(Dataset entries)
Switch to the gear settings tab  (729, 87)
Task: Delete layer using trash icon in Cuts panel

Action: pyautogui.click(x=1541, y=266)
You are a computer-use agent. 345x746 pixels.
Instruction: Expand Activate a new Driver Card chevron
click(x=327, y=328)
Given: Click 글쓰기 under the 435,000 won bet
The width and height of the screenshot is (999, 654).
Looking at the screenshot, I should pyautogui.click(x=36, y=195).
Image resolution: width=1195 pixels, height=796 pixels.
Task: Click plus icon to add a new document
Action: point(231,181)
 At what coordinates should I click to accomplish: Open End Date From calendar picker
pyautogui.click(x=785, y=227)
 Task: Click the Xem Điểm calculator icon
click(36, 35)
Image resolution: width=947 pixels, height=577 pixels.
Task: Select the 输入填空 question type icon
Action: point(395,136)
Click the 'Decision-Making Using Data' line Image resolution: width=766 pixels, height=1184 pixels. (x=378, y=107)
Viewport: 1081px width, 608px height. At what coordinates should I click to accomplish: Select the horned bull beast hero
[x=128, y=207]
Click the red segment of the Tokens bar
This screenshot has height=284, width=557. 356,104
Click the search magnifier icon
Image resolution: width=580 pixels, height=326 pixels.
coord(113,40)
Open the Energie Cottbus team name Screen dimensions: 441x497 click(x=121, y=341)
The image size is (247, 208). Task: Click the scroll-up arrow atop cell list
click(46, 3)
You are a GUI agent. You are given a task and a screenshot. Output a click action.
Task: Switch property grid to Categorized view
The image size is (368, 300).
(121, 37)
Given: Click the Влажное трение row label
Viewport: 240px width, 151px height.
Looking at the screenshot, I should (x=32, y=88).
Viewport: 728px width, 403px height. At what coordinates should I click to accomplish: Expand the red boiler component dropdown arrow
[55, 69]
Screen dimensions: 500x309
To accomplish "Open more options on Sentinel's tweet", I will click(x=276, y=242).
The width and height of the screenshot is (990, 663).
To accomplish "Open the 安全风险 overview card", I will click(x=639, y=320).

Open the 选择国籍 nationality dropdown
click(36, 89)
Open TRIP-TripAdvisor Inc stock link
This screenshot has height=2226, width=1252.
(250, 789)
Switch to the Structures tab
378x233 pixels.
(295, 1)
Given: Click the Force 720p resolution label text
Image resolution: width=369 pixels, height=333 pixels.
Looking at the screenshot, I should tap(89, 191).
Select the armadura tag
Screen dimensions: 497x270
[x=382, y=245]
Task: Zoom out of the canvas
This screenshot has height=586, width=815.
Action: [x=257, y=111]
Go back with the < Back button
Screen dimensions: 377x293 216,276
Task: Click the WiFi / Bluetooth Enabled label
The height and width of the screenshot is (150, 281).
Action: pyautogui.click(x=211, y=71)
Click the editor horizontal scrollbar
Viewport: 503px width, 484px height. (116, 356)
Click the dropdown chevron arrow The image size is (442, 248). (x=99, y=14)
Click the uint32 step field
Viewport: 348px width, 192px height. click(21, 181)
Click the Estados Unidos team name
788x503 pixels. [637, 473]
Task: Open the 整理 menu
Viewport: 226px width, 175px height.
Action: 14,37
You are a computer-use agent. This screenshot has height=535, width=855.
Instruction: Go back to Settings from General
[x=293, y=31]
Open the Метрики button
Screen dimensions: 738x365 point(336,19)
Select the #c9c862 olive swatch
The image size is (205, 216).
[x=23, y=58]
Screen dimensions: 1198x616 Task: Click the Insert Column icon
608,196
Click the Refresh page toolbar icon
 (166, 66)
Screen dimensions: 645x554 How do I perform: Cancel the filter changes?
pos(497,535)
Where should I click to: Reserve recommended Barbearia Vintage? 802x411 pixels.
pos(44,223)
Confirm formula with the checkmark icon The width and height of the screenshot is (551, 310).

◆ **Aim of the task**
Which lines in the records above contain the string "label"? Copy them.

◆ **Task answer**
Given: Click the Влажное трение row label
Given: Click the Force 720p resolution label text
Task: Click the WiFi / Bluetooth Enabled label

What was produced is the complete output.